> _PROBLEM DESCRIPTION_
All that is needed is every record, duplicated exactly.

╭─ TASK INPUTS

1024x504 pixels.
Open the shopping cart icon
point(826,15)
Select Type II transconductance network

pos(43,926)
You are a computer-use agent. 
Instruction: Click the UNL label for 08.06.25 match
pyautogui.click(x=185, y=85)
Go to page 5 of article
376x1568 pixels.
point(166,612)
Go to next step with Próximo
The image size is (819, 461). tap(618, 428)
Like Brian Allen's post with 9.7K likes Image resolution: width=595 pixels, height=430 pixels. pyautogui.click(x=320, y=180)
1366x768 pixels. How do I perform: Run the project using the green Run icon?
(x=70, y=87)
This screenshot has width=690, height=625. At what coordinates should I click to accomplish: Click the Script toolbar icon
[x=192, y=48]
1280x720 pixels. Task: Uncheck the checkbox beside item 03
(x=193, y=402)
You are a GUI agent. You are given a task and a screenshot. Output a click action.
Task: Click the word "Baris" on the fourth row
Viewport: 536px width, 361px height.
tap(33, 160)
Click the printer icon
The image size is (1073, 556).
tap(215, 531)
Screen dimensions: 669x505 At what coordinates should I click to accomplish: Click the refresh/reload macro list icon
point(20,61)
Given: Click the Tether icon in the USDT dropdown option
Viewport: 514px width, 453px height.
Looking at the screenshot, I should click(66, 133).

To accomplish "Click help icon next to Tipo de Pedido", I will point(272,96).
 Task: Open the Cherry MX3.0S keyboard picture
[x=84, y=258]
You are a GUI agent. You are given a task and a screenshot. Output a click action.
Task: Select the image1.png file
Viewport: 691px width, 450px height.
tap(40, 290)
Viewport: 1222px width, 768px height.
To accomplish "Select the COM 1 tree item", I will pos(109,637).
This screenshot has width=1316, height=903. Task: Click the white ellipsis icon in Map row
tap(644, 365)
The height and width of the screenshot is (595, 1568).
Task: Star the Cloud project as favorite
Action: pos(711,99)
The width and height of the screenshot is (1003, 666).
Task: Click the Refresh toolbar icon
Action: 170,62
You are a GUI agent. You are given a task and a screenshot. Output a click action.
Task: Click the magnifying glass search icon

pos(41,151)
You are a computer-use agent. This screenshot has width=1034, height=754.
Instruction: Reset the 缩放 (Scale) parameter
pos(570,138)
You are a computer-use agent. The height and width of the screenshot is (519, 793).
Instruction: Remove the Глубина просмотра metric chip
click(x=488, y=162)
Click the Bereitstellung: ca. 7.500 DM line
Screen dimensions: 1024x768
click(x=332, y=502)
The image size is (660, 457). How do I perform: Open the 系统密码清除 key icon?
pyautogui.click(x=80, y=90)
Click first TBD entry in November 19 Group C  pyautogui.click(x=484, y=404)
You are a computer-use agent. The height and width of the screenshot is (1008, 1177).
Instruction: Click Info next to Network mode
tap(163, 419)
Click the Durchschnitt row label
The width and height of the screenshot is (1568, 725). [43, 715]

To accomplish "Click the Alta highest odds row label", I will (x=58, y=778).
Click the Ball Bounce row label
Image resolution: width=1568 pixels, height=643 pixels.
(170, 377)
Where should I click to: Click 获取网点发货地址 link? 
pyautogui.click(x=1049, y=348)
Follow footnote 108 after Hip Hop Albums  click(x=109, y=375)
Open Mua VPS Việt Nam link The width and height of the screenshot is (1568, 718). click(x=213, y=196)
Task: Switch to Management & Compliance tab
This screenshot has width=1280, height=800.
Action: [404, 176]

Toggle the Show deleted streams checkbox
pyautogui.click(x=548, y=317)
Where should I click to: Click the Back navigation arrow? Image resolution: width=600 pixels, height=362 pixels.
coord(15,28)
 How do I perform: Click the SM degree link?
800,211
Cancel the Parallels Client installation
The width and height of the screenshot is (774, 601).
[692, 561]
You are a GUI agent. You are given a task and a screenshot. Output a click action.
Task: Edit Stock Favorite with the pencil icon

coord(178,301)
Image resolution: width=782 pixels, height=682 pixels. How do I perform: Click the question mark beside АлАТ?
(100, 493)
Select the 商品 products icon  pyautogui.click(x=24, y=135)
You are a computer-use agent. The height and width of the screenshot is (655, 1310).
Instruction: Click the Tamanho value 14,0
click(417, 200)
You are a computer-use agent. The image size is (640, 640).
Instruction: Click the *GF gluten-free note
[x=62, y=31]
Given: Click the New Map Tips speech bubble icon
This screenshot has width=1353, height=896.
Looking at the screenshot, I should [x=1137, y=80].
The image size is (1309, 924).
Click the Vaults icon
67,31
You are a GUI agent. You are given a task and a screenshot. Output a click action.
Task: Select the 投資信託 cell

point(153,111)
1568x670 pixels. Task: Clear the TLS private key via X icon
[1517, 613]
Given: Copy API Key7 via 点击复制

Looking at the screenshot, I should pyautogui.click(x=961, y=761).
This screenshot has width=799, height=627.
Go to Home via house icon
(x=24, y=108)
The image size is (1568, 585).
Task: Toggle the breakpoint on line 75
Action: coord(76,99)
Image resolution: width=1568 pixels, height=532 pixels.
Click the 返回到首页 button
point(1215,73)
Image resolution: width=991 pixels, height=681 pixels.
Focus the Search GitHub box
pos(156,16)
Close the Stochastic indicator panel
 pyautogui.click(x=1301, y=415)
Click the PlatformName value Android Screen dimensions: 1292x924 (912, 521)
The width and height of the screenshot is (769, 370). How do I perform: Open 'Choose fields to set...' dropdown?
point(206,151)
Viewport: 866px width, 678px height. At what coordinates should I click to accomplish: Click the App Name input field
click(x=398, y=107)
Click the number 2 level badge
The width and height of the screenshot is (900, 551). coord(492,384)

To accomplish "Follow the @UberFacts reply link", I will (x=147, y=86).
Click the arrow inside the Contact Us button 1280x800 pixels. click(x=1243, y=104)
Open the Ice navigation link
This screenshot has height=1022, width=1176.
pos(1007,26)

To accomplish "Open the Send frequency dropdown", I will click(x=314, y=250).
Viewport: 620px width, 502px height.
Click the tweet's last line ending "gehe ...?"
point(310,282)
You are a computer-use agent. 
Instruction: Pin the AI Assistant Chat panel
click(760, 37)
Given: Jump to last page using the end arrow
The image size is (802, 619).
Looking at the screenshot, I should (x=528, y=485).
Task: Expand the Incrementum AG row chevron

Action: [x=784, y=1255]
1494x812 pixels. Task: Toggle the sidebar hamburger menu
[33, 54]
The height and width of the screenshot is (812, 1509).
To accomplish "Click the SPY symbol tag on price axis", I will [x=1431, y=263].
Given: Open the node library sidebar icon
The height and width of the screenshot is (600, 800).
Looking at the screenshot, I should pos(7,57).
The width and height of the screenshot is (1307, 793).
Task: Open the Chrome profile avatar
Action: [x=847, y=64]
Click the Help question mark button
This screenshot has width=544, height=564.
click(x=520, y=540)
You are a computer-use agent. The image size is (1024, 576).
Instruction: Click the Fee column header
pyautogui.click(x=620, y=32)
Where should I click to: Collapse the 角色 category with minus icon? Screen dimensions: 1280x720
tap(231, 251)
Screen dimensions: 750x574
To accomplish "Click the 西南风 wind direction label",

╰─

> _EXERCISE SOLUTION_
1024x504 pixels.
Open the shopping cart icon
point(826,15)
Select Type II transconductance network

pos(43,926)
You are a computer-use agent. 
Instruction: Click the UNL label for 08.06.25 match
pyautogui.click(x=185, y=85)
Go to page 5 of article
376x1568 pixels.
point(166,612)
Go to next step with Próximo
The image size is (819, 461). tap(618, 428)
Like Brian Allen's post with 9.7K likes Image resolution: width=595 pixels, height=430 pixels. pyautogui.click(x=320, y=180)
1366x768 pixels. How do I perform: Run the project using the green Run icon?
(x=70, y=87)
This screenshot has width=690, height=625. At what coordinates should I click to accomplish: Click the Script toolbar icon
[x=192, y=48]
1280x720 pixels. Task: Uncheck the checkbox beside item 03
(x=193, y=402)
You are a GUI agent. You are given a task and a screenshot. Output a click action.
Task: Click the word "Baris" on the fourth row
Viewport: 536px width, 361px height.
tap(33, 160)
Click the printer icon
The image size is (1073, 556).
tap(215, 531)
Screen dimensions: 669x505 At what coordinates should I click to accomplish: Click the refresh/reload macro list icon
point(20,61)
Given: Click the Tether icon in the USDT dropdown option
Viewport: 514px width, 453px height.
Looking at the screenshot, I should click(66, 133).

To accomplish "Click help icon next to Tipo de Pedido", I will point(272,96).
 Task: Open the Cherry MX3.0S keyboard picture
[x=84, y=258]
You are a GUI agent. You are given a task and a screenshot. Output a click action.
Task: Select the image1.png file
Viewport: 691px width, 450px height.
tap(40, 290)
Viewport: 1222px width, 768px height.
To accomplish "Select the COM 1 tree item", I will pos(109,637).
This screenshot has width=1316, height=903. Task: Click the white ellipsis icon in Map row
tap(644, 365)
The height and width of the screenshot is (595, 1568).
Task: Star the Cloud project as favorite
Action: pos(711,99)
The width and height of the screenshot is (1003, 666).
Task: Click the Refresh toolbar icon
Action: 170,62
You are a GUI agent. You are given a task and a screenshot. Output a click action.
Task: Click the magnifying glass search icon

pos(41,151)
You are a computer-use agent. This screenshot has width=1034, height=754.
Instruction: Reset the 缩放 (Scale) parameter
pos(570,138)
You are a computer-use agent. The height and width of the screenshot is (519, 793).
Instruction: Remove the Глубина просмотра metric chip
click(x=488, y=162)
Click the Bereitstellung: ca. 7.500 DM line
Screen dimensions: 1024x768
click(x=332, y=502)
The image size is (660, 457). How do I perform: Open the 系统密码清除 key icon?
pyautogui.click(x=80, y=90)
Click first TBD entry in November 19 Group C  pyautogui.click(x=484, y=404)
You are a computer-use agent. The height and width of the screenshot is (1008, 1177).
Instruction: Click Info next to Network mode
tap(163, 419)
Click the Durchschnitt row label
The width and height of the screenshot is (1568, 725). [43, 715]

To accomplish "Click the Alta highest odds row label", I will (x=58, y=778).
Click the Ball Bounce row label
Image resolution: width=1568 pixels, height=643 pixels.
(170, 377)
Where should I click to: Click 获取网点发货地址 link? 
pyautogui.click(x=1049, y=348)
Follow footnote 108 after Hip Hop Albums  click(x=109, y=375)
Open Mua VPS Việt Nam link The width and height of the screenshot is (1568, 718). click(x=213, y=196)
Task: Switch to Management & Compliance tab
This screenshot has width=1280, height=800.
Action: [404, 176]

Toggle the Show deleted streams checkbox
pyautogui.click(x=548, y=317)
Where should I click to: Click the Back navigation arrow? Image resolution: width=600 pixels, height=362 pixels.
coord(15,28)
 How do I perform: Click the SM degree link?
800,211
Cancel the Parallels Client installation
The width and height of the screenshot is (774, 601).
[692, 561]
You are a GUI agent. You are given a task and a screenshot. Output a click action.
Task: Edit Stock Favorite with the pencil icon

coord(178,301)
Image resolution: width=782 pixels, height=682 pixels. How do I perform: Click the question mark beside АлАТ?
(100, 493)
Select the 商品 products icon  pyautogui.click(x=24, y=135)
You are a computer-use agent. The height and width of the screenshot is (655, 1310).
Instruction: Click the Tamanho value 14,0
click(417, 200)
You are a computer-use agent. The image size is (640, 640).
Instruction: Click the *GF gluten-free note
[x=62, y=31]
Given: Click the New Map Tips speech bubble icon
This screenshot has width=1353, height=896.
Looking at the screenshot, I should [x=1137, y=80].
The image size is (1309, 924).
Click the Vaults icon
67,31
You are a GUI agent. You are given a task and a screenshot. Output a click action.
Task: Select the 投資信託 cell

point(153,111)
1568x670 pixels. Task: Clear the TLS private key via X icon
[1517, 613]
Given: Copy API Key7 via 点击复制

Looking at the screenshot, I should pyautogui.click(x=961, y=761).
This screenshot has width=799, height=627.
Go to Home via house icon
(x=24, y=108)
The image size is (1568, 585).
Task: Toggle the breakpoint on line 75
Action: coord(76,99)
Image resolution: width=1568 pixels, height=532 pixels.
Click the 返回到首页 button
point(1215,73)
Image resolution: width=991 pixels, height=681 pixels.
Focus the Search GitHub box
pos(156,16)
Close the Stochastic indicator panel
 pyautogui.click(x=1301, y=415)
Click the PlatformName value Android Screen dimensions: 1292x924 (912, 521)
The width and height of the screenshot is (769, 370). How do I perform: Open 'Choose fields to set...' dropdown?
point(206,151)
Viewport: 866px width, 678px height. At what coordinates should I click to accomplish: Click the App Name input field
click(x=398, y=107)
Click the number 2 level badge
The width and height of the screenshot is (900, 551). coord(492,384)

To accomplish "Follow the @UberFacts reply link", I will (x=147, y=86).
Click the arrow inside the Contact Us button 1280x800 pixels. click(x=1243, y=104)
Open the Ice navigation link
This screenshot has height=1022, width=1176.
pos(1007,26)

To accomplish "Open the Send frequency dropdown", I will click(x=314, y=250).
Viewport: 620px width, 502px height.
Click the tweet's last line ending "gehe ...?"
point(310,282)
You are a computer-use agent. 
Instruction: Pin the AI Assistant Chat panel
click(760, 37)
Given: Jump to last page using the end arrow
The image size is (802, 619).
Looking at the screenshot, I should (x=528, y=485).
Task: Expand the Incrementum AG row chevron

Action: [x=784, y=1255]
1494x812 pixels. Task: Toggle the sidebar hamburger menu
[33, 54]
The height and width of the screenshot is (812, 1509).
To accomplish "Click the SPY symbol tag on price axis", I will [x=1431, y=263].
Given: Open the node library sidebar icon
The height and width of the screenshot is (600, 800).
Looking at the screenshot, I should pos(7,57).
The width and height of the screenshot is (1307, 793).
Task: Open the Chrome profile avatar
Action: [x=847, y=64]
Click the Help question mark button
This screenshot has width=544, height=564.
click(x=520, y=540)
You are a computer-use agent. The image size is (1024, 576).
Instruction: Click the Fee column header
pyautogui.click(x=620, y=32)
Where should I click to: Collapse the 角色 category with minus icon? Screen dimensions: 1280x720
tap(231, 251)
Screen dimensions: 750x574
To accomplish "Click the 西南风 wind direction label",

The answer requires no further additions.